4. Integrity & Trust

4.1 Network transport

All outbound traffic is HTTPS via reqwest with the OS trust store (SChannel on Windows, Secure Transport on macOS, system roots on Linux). https:// is hardcoded; there is no plaintext HTTP in production. Connect timeout 10 s, request timeout 30 s. No URL, header, or payload field is sourced from untrusted input at runtime.

4.2 Deep-link validation

The skedda-companion:// handler parses the URL with a standard library, then requires scheme skedda-companion, host auth, a single non-empty token query parameter of at most 4 096 bytes; duplicate or extra token keys are rejected. A tauri-plugin-single-instance guard ensures a second-launch forwards its deep link into the running process (no race).

4.3 Signed updates

App updates are delivered via the Tauri updater plugin. The update manifest is fetched from app.<your-authority> and the signed artifact is downloaded from cdn.<your-authority>. Every downloaded artifact is verified against a minisign public key embedded in the app binary before install; unsigned or mismatched payloads are rejected. Checks occur 30 s after launch and every 24 h; Windows installs run in passive NSIS mode without UAC (per-user scope).

4.4 Code signing & distribution

  • macOS.app + .dmg bundle. App uses AccessoryActivationPolicy to stay out of Dock/Cmd-Tab. Signing + notarization enforced in release CI.

  • Windows — NSIS per-user installer (installMode: currentUser, no admin elevation). Authenticode signed in release CI.

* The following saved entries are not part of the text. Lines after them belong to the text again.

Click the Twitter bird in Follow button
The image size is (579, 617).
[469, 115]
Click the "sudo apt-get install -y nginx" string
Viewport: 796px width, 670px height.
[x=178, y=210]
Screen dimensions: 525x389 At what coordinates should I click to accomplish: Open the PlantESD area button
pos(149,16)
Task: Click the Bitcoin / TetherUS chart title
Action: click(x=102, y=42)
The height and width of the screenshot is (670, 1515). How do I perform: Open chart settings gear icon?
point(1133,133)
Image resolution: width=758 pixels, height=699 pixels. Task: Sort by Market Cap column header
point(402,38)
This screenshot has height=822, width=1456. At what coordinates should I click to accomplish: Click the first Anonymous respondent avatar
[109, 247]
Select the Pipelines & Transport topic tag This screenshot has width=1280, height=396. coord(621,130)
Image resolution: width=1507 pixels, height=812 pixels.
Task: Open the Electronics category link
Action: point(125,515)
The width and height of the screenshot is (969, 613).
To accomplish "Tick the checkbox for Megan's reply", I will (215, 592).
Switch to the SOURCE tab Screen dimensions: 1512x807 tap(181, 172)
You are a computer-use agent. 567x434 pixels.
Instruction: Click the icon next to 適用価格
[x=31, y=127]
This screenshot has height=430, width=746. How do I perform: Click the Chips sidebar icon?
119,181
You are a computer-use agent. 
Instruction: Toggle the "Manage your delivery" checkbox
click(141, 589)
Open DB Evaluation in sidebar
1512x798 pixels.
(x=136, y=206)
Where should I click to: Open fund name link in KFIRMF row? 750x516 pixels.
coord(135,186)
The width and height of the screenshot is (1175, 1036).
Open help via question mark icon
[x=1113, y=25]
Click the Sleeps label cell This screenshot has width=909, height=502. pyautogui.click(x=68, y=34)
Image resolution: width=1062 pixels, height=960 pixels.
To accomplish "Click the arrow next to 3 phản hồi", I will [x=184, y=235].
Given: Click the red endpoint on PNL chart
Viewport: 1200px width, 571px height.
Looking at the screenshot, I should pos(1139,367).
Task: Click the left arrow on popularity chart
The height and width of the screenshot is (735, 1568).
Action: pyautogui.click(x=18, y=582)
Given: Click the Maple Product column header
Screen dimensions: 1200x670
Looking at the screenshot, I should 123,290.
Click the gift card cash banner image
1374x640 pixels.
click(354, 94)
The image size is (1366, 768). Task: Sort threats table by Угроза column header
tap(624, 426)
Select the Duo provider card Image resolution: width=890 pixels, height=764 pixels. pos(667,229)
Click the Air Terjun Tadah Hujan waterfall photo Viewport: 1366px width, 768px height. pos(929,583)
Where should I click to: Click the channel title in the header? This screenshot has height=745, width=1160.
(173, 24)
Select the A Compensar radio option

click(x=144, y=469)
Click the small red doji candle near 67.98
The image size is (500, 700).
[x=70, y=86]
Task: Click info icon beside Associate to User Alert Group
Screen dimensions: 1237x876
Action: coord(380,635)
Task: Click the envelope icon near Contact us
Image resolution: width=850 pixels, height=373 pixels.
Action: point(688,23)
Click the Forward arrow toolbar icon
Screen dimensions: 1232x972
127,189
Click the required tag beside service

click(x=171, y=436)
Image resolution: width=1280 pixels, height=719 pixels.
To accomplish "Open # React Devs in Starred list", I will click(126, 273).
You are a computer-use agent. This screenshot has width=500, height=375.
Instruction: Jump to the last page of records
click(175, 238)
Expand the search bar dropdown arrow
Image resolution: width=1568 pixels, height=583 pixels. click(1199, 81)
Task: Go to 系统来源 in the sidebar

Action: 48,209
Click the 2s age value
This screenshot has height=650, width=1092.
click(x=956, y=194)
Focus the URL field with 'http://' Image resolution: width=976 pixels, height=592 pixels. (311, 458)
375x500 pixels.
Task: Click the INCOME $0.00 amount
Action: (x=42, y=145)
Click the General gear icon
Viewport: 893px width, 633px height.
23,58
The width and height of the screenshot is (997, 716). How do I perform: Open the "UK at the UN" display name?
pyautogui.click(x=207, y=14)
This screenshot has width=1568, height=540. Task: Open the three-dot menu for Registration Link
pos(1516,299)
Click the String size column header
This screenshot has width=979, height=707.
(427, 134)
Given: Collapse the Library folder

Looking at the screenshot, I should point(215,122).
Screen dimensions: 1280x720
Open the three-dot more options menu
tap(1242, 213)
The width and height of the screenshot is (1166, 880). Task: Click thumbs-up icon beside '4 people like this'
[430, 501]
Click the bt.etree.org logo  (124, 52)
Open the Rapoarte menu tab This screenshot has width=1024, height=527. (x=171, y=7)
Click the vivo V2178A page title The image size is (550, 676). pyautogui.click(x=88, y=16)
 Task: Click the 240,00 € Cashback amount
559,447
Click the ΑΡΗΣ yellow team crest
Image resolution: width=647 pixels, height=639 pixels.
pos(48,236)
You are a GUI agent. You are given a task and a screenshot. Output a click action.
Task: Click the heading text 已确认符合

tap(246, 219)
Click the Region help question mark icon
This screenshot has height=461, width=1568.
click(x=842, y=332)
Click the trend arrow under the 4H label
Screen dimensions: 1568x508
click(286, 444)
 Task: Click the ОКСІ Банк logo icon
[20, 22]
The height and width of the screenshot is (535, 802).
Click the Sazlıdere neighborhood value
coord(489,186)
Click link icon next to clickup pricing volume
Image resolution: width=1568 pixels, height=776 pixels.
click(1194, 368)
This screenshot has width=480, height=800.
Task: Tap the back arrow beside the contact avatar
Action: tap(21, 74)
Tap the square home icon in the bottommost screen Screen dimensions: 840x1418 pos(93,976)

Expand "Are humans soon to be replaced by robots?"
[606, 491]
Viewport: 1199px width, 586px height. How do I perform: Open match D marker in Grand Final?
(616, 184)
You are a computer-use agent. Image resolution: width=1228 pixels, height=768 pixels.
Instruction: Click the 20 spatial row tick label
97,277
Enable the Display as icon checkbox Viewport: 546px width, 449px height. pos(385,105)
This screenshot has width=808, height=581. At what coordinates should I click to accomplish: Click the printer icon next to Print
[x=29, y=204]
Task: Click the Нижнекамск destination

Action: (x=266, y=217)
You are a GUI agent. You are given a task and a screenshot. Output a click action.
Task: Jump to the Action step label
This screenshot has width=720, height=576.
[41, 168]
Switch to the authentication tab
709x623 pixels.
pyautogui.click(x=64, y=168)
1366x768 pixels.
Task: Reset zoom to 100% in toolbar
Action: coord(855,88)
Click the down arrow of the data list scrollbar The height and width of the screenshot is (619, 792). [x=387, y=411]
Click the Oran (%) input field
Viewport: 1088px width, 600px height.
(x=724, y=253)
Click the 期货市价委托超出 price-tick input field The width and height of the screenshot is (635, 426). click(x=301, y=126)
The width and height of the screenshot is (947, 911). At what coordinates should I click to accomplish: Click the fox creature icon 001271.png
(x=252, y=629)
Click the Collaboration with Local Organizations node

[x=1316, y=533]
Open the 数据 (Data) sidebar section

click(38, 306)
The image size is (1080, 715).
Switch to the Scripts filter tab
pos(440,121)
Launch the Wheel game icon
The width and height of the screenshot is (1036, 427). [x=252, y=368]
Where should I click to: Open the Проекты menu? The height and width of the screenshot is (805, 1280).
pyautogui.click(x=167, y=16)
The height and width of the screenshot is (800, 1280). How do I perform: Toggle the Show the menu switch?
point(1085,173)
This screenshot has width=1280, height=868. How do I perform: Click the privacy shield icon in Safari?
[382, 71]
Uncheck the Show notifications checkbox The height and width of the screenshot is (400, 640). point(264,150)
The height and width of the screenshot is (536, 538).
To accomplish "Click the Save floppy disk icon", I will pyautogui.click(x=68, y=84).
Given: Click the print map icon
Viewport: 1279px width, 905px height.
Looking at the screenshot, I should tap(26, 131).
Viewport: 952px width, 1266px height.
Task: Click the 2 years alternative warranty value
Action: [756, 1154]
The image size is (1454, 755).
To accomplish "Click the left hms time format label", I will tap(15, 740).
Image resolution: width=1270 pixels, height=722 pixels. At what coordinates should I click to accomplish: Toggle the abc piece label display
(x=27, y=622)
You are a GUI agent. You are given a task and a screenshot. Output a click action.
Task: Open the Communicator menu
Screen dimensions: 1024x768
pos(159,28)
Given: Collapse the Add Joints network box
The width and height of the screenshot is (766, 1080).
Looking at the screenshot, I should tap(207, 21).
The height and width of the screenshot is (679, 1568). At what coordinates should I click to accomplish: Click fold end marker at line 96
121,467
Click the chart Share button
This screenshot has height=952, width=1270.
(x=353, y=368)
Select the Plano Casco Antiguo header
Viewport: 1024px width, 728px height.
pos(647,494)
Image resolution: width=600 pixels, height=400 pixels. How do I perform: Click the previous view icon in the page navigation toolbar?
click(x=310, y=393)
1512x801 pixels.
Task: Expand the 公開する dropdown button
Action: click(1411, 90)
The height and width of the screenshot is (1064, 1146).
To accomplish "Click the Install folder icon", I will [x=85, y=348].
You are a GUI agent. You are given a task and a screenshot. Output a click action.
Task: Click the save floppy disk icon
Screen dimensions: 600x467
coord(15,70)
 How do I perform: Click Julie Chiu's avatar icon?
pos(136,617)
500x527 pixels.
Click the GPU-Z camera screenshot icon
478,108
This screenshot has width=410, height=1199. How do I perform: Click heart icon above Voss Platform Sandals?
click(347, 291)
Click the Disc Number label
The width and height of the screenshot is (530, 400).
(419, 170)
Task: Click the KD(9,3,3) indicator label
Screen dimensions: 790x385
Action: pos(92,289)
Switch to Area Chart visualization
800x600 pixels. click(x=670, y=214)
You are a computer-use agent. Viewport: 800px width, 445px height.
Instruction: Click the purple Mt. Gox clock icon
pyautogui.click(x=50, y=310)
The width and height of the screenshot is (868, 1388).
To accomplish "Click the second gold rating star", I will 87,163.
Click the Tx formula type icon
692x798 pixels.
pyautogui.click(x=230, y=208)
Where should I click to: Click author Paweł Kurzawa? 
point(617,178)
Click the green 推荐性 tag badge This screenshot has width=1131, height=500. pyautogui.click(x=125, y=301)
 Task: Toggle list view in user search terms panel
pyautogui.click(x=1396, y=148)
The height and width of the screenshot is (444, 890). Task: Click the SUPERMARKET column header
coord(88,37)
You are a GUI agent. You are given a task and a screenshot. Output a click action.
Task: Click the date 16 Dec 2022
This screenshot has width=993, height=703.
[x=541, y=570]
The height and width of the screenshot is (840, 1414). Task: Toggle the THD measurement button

  • Linux — standard Tauri bundles.

4.5 Secret storage

The token is held in the OS keychain via the keyring crate: macOS Keychain, Windows Credential Manager, Linux Secret Service. Service com.skedda.companion, account user-token. Writes are verified via read-back; memory cache covers transient keychain failures. Sign-out clears both memory and keychain.

4.6 Logging

Structured logs via tauri-plugin-log to the OS log directory (stdout only in debug builds). 5 MB rotation, 3 files retained. Tokens are always masked to ***<last-3-chars>; request and response bodies are never logged verbatim.

4.7 Supply chain

Production dependencies are a small, audited set: Tauri v2 (core + updater/deep-link/autostart/notification/single-instance/log plugins), reqwest (HTTPS), keyring (OS credential store), tokio (minimal feature set), serde, url. No third-party JavaScript ships in the binary (the only Node dependency is @tauri-apps/cli for build scripts). The repo runs routine dependency audits to surface advisories in these crates.